Dans une démarche sans précédent qui signale des tensions croissantes dans le domaine de la santé, les infirmières du Manitoba ont voté pour placer le Centre des sciences de la santé (HSC) de Winnipeg sur une “liste grise” en raison de préoccupations de sécurité que le personnel décrit comme ayant atteint des niveaux critiques. Cette décision, confirmée mardi par le Syndicat des infirmières et infirmiers du Manitoba (MNU), marque une escalade significative dans le conflit persistant entre les travailleurs de première ligne et l’administration hospitalière concernant les protocoles de sécurité au travail.
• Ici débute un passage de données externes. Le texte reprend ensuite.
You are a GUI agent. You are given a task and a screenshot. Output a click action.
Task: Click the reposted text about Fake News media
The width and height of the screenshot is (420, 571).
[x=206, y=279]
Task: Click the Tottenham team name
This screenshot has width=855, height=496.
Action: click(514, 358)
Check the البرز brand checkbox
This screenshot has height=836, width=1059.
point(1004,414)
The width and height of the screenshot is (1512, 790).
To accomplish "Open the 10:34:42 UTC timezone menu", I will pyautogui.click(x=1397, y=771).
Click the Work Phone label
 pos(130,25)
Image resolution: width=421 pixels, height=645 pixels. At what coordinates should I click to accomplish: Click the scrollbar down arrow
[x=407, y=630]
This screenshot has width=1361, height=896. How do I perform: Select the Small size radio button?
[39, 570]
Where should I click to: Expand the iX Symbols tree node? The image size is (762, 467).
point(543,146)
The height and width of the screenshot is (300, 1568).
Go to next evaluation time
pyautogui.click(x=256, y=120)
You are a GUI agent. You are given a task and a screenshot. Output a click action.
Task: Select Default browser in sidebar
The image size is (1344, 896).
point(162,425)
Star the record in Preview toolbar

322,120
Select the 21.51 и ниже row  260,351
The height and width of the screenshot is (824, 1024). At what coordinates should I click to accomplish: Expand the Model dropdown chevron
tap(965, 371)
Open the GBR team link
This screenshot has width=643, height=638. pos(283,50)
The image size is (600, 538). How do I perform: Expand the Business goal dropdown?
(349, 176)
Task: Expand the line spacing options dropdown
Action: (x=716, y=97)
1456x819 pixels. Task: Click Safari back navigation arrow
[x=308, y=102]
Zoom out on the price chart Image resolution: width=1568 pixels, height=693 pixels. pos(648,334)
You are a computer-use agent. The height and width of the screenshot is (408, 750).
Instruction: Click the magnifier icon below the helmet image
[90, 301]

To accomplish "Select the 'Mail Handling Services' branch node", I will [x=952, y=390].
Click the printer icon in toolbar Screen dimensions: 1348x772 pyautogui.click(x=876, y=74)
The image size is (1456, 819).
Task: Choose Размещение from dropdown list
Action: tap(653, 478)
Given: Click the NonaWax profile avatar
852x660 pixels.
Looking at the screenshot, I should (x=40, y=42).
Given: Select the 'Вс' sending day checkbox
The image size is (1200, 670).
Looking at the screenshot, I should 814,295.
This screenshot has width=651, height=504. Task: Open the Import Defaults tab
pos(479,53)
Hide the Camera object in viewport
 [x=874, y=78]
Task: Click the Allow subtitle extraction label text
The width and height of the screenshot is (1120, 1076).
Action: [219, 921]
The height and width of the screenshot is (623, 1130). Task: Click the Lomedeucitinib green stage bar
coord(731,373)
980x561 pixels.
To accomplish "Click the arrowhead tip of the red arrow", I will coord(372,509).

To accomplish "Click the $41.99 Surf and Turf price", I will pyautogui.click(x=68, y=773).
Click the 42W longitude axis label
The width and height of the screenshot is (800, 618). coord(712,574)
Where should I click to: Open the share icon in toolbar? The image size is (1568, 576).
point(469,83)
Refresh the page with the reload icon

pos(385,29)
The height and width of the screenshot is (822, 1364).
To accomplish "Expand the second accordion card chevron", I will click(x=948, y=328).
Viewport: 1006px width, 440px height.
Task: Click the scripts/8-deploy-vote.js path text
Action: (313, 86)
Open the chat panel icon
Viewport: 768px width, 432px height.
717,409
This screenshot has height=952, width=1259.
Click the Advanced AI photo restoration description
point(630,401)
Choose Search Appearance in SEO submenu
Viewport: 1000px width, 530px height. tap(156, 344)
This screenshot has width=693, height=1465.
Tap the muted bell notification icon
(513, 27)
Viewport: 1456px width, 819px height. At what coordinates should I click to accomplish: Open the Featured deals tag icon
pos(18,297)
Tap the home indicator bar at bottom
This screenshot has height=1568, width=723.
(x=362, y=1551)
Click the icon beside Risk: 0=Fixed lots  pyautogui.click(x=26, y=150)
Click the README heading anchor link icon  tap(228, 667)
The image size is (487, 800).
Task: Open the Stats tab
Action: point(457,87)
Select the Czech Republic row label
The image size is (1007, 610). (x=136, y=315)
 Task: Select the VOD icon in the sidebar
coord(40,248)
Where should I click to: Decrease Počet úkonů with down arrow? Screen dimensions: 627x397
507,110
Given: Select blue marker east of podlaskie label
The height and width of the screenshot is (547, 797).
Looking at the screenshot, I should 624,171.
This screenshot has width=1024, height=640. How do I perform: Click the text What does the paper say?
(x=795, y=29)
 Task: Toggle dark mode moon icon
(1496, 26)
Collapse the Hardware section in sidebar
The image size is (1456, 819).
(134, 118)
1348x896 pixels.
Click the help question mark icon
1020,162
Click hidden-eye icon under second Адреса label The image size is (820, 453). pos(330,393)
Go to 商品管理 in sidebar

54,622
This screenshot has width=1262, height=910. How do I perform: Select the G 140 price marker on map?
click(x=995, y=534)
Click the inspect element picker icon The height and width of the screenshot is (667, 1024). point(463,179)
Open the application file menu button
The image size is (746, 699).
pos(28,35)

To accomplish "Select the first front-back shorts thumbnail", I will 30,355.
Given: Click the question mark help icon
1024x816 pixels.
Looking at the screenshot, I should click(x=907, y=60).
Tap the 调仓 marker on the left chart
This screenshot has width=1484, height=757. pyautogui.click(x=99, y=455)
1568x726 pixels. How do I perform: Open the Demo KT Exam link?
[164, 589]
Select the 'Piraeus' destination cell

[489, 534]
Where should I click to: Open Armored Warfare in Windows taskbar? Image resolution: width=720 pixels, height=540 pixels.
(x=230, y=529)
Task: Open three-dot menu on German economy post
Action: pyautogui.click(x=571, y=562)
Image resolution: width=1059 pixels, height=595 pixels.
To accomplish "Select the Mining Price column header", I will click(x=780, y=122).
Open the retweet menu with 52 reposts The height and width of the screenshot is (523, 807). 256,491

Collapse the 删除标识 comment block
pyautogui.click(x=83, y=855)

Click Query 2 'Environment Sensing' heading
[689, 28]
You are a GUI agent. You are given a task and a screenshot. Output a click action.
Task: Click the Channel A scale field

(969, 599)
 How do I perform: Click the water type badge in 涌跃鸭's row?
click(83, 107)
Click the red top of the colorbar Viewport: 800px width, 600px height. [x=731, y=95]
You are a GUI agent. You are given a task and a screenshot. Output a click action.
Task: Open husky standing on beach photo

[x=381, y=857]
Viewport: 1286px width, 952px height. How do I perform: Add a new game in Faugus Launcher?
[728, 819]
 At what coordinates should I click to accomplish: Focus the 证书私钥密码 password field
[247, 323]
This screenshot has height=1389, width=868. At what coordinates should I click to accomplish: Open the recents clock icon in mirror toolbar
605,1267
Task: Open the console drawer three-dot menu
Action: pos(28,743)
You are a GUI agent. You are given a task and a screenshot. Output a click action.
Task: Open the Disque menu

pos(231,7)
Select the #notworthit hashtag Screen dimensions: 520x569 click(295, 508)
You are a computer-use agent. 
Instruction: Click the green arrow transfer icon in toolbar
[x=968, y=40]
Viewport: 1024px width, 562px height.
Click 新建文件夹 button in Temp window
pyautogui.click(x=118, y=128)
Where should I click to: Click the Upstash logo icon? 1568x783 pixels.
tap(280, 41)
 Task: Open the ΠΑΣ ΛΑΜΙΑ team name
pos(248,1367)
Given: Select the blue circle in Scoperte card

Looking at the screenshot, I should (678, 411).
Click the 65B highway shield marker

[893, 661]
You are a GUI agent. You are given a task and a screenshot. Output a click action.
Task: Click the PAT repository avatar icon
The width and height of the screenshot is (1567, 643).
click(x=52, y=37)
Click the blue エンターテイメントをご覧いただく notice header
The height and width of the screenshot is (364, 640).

“Ce n’est pas une décision que nous avons prise à la légère,” a déclaré Darlene Jackson, présidente du MNU, lors d’une conférence de presse devant le plus grand hôpital de la province. “Quand les infirmières nous disent qu’elles ne se sentent pas en sécurité au travail, qu’elles sont agressées, menacées et qu’elles travaillent dans des conditions qui compromettent à la fois leur sécurité et les soins aux patients, nous avons l’obligation d’agir.”
La mise sur liste grise—une désignation formelle qui arrête court à une action syndicale mais sert d’avertissement sérieux—survient après des mois d’incidents documentés, incluant des agressions physiques sur le personnel, des abus verbaux et des violations de sécurité dans des zones à haut risque. Selon les données syndicales, les incidents violents signalés contre les infirmières au HSC ont augmenté de 47% au cours de l’année dernière, et beaucoup d’autres ne sont pas déclarés en raison de ce que les infirmières décrivent comme une “fatigue de documentation” et un manque de réponse administrative.
Shared Health, qui supervise l’établissement, a reconnu ces préoccupations mais conteste la gravité dépeinte par le syndicat. Dans un communiqué publié quelques heures après l’annonce, le porte-parole Jason Permanand a déclaré: “Nous prenons la sécurité du personnel très au sérieux et avons mis en œuvre plusieurs mesures pour répondre aux préoccupations de sécurité, notamment une présence accrue du personnel de sécurité et des protocoles d’intervention d’urgence améliorés.”
Le processus de liste grise permet au syndicat de documenter et de suivre formellement les problèmes de sécurité en cours tout en alertant le personnel infirmier actuel et potentiel sur les dangers possibles sur le lieu de travail. C’est considéré comme une étape importante dans les relations de travail, précédant souvent des actions syndicales plus directes si les conditions ne s’améliorent pas.
Dr. Carolyn Melmed, experte en sécurité des soins de santé qui étudie la violence en milieu médical à l’Université du Manitoba, note que cette action reflète des tendances nationales plus larges. “Ce que nous voyons au HSC reflète des tendances préoccupantes dans l’ensemble du système de santé canadien, où les travailleurs de première ligne font face à des menaces croissantes tandis que les ressources pour leur protection restent stagnantes ou diminuées,” a-t-elle confié.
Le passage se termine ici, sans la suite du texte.